◆ **Фрагмент текста**
•••••
Освободительные революции в Новой Гранаде и по классовой принадлежности революционеров, и по технологии создания правительственных хунт хранительниц прав любимого монарха Фердинанда VII, и по предпринятому ими установлению свободы торговли и предпринимательства мало чем отличались от событий в Венесуэле. Своеобразный итог преобразований в этой сфере подвело коммюнике Конгресса Соединенных Провинций Новой Гранады от 9 апреля 1814 г. принцу-регенту Великобритании, в котором, в частности, говорилось: Американец открывает нынче свою дверь иностранцу и приглашает воспользоваться теми выгодами, которыми его одарила природа; он знает, что оба они принадлежат к одной большой семье, расселившейся по миру, и что, раз повсюду распределено и добро и зло, они должны помогать друг другу... удовлетворять свои потребности; что имеющееся в избытке у одного недостает другому и что торговля является той нитью... которой пожелала связать и сплотить их природа. Тогда почему же столь глупая и слабая нация (имеется в виду Испания. Н.М.), не способная осчастливить нас ни в каком смысле, желает отнять у нас эти блага? Почему она отрывает нас от рода человеческого?
Можно добавить, что новогранадские революционеры в сфере свободы торговли и предпринимательства первоначально действовали смелее своих венесуэльских коллег и сразу же отменили почти все колониальные налоги и монополии, включая табачную и водочную. Но с погружением страны в гражданские войны, когда встала проблема средств для ведения военных действий, как минимум табачная монополия начала реставрироваться ради укрепления провинциальных бюджетов повсюду. Той же цели, видимо, служило введение налога на наследство, декретированное объединенным новогранадским конгрессом в феврале 1815 г., а затем и чрезвычайный налог на владельцев собственности стоимостью от 50 песо и выше.
•••••
◆ **Записи**
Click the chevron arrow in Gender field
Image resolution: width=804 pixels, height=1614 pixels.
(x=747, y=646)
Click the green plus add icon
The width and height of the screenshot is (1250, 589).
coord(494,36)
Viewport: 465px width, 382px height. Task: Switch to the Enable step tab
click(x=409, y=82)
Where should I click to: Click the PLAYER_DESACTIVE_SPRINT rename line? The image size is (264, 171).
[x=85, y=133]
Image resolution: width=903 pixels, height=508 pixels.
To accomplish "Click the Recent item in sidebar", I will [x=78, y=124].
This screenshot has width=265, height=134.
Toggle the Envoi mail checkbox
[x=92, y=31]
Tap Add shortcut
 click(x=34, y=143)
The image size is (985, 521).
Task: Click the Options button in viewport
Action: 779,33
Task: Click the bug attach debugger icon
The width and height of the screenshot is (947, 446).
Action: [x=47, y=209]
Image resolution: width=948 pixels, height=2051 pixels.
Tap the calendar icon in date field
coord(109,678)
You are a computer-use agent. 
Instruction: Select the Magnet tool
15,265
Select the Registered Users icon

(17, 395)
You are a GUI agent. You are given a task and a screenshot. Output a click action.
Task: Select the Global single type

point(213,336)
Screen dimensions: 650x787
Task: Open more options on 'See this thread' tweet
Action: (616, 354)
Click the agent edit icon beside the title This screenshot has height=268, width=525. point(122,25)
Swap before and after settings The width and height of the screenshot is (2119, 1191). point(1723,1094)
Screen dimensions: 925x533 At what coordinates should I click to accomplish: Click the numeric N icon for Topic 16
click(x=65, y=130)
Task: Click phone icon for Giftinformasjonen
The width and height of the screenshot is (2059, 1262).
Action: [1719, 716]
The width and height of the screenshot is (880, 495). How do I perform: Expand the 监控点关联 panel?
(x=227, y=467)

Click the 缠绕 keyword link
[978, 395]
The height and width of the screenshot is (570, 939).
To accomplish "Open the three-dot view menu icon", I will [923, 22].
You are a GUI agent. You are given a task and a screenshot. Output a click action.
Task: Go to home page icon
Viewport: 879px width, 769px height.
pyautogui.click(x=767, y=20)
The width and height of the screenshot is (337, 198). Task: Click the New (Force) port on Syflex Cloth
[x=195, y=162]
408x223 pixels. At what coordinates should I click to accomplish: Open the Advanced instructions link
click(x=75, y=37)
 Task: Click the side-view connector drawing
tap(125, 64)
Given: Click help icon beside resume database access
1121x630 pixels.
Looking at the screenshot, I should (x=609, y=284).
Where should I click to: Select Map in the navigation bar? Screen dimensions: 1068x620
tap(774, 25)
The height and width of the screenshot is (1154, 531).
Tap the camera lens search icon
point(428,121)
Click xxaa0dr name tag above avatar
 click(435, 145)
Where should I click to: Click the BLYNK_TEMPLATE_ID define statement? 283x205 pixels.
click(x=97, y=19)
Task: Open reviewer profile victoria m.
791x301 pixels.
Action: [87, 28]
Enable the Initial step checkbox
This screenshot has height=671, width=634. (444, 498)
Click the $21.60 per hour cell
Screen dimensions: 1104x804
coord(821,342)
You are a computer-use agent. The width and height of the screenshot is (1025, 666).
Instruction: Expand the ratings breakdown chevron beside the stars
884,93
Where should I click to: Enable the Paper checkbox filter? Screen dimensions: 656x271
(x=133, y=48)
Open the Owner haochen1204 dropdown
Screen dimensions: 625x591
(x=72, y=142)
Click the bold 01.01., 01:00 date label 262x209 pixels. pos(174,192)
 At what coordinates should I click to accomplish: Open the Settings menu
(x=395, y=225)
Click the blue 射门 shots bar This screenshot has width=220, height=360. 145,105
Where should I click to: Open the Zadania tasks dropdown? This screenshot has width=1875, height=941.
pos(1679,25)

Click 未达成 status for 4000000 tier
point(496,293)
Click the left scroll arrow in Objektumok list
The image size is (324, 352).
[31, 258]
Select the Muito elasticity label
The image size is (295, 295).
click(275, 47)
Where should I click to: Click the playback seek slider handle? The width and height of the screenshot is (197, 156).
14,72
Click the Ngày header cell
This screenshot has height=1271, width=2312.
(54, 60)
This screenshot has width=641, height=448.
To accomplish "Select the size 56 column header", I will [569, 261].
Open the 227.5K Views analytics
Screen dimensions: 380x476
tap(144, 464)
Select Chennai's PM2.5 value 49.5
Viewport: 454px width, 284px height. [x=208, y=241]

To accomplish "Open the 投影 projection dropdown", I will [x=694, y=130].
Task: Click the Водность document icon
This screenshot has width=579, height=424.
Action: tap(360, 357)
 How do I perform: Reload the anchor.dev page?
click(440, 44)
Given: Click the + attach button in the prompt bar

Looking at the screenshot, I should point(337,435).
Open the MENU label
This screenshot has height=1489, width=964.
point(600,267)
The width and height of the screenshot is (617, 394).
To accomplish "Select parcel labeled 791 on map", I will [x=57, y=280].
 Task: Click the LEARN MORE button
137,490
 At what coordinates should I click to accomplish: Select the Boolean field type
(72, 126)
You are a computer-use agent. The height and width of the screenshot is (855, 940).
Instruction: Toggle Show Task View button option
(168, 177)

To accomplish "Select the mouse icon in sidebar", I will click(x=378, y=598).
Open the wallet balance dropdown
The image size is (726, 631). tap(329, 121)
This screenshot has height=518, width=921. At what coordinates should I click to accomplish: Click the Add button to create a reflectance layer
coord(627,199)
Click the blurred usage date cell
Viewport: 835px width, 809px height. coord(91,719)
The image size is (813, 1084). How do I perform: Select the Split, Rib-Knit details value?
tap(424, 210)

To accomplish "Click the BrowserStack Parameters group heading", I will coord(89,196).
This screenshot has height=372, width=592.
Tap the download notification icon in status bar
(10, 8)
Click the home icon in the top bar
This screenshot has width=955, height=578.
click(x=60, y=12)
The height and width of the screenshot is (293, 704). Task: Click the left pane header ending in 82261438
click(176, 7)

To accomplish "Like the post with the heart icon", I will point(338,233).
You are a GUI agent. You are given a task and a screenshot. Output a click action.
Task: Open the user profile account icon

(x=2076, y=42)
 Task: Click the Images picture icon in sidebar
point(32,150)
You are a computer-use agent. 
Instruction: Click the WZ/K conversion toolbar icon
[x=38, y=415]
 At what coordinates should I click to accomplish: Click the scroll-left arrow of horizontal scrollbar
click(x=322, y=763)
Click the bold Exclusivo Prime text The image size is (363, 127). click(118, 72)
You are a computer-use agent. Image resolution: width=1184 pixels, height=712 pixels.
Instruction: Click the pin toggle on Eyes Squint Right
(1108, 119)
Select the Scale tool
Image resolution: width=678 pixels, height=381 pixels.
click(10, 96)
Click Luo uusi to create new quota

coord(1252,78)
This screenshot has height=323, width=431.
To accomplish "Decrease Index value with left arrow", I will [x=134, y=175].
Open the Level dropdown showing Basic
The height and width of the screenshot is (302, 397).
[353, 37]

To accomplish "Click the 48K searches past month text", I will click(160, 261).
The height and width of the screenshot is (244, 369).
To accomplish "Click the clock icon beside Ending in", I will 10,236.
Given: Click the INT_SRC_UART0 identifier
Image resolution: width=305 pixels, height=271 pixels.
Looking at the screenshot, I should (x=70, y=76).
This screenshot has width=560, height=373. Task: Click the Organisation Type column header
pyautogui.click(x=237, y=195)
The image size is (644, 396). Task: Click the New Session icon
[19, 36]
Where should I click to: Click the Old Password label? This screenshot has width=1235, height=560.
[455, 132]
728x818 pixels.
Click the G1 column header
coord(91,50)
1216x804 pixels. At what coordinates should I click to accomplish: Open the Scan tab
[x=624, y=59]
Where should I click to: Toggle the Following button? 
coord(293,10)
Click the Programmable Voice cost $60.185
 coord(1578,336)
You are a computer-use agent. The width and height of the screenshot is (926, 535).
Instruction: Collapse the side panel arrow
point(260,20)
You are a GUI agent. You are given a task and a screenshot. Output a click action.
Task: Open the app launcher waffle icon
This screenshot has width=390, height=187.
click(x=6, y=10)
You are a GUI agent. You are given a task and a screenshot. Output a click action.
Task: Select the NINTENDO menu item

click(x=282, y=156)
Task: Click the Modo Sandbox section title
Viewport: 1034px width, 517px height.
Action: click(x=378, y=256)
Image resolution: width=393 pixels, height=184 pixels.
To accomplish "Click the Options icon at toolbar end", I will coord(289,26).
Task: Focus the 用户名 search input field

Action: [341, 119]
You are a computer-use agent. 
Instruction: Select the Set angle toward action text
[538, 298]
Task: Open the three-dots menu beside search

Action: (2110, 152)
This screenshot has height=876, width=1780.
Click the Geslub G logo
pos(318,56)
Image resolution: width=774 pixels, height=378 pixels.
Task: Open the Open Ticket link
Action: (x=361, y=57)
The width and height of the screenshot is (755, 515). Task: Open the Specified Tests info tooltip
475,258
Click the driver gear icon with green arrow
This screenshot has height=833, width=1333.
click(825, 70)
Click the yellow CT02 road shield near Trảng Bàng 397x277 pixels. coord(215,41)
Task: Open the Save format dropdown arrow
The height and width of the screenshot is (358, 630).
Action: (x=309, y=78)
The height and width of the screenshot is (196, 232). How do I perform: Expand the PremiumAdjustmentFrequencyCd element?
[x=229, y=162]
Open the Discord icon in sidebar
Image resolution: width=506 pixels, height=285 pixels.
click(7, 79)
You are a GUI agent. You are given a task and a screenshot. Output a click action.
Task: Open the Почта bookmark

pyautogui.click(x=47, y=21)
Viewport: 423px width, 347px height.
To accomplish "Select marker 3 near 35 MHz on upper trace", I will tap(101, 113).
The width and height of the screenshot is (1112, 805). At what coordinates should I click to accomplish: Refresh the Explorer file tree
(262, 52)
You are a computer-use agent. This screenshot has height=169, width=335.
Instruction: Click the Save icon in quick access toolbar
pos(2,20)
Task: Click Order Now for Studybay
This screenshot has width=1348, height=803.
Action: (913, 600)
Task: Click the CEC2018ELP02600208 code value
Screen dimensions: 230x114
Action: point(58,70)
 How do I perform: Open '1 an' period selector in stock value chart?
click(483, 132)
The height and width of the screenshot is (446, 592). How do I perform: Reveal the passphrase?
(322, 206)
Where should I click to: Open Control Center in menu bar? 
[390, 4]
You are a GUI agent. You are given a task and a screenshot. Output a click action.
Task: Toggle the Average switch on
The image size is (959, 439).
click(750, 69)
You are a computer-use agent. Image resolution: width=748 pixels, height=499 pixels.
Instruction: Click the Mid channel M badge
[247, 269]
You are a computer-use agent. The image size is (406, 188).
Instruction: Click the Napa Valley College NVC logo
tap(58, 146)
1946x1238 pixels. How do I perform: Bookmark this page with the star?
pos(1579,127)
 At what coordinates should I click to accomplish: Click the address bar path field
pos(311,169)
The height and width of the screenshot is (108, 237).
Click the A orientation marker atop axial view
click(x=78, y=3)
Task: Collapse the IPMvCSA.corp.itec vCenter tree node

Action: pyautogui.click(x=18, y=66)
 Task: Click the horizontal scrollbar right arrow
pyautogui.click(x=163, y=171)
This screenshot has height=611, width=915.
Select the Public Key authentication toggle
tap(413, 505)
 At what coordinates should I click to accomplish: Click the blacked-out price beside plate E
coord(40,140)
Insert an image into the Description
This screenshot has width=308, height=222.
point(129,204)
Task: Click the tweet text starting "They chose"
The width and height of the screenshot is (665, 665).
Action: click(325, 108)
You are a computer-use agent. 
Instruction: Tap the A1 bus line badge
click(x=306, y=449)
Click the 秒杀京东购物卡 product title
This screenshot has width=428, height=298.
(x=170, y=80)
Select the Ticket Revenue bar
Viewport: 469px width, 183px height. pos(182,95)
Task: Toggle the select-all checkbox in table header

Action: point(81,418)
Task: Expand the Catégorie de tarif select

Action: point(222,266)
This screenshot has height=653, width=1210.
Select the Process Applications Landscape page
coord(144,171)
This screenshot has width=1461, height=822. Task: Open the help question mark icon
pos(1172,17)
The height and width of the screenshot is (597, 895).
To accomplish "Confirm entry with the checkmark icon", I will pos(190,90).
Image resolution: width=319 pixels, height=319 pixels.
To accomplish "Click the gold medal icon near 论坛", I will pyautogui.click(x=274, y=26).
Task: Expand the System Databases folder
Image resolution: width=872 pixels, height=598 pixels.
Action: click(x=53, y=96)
•••••
◆ **Набор задач**
A. Перечислите все монополии и налоги, которые прямо названы в тексте о революциях в Новой Гранаде.
B. Верните дословно часть текста о революциях в Новой Гранаде, начиная со слов «Можно добавить, что» и продолжая до слов «песо и выше.» включительно.
Записи никак не связаны с текстом.

◆ **Ответы**
A.
- табачная монополия
- водочная монополия
- налог на наследство
- чрезвычайный налог на владельцев собственности стоимостью от 50 песо и выше

B.
Можно добавить, что новогранадские революционеры в сфере свободы торговли и предпринимательства первоначально действовали смелее своих венесуэльских коллег и сразу же отменили почти все колониальные налоги и монополии, включая табачную и водочную. Но с погружением страны в гражданские войны, когда встала проблема средств для ведения военных действий, как минимум табачная монополия начала реставрироваться ради укрепления провинциальных бюджетов повсюду. Той же цели, видимо, служило введение налога на наследство, декретированное объединенным новогранадским конгрессом в феврале 1815 г., а затем и чрезвычайный налог на владельцев собственности стоимостью от 50 песо и выше.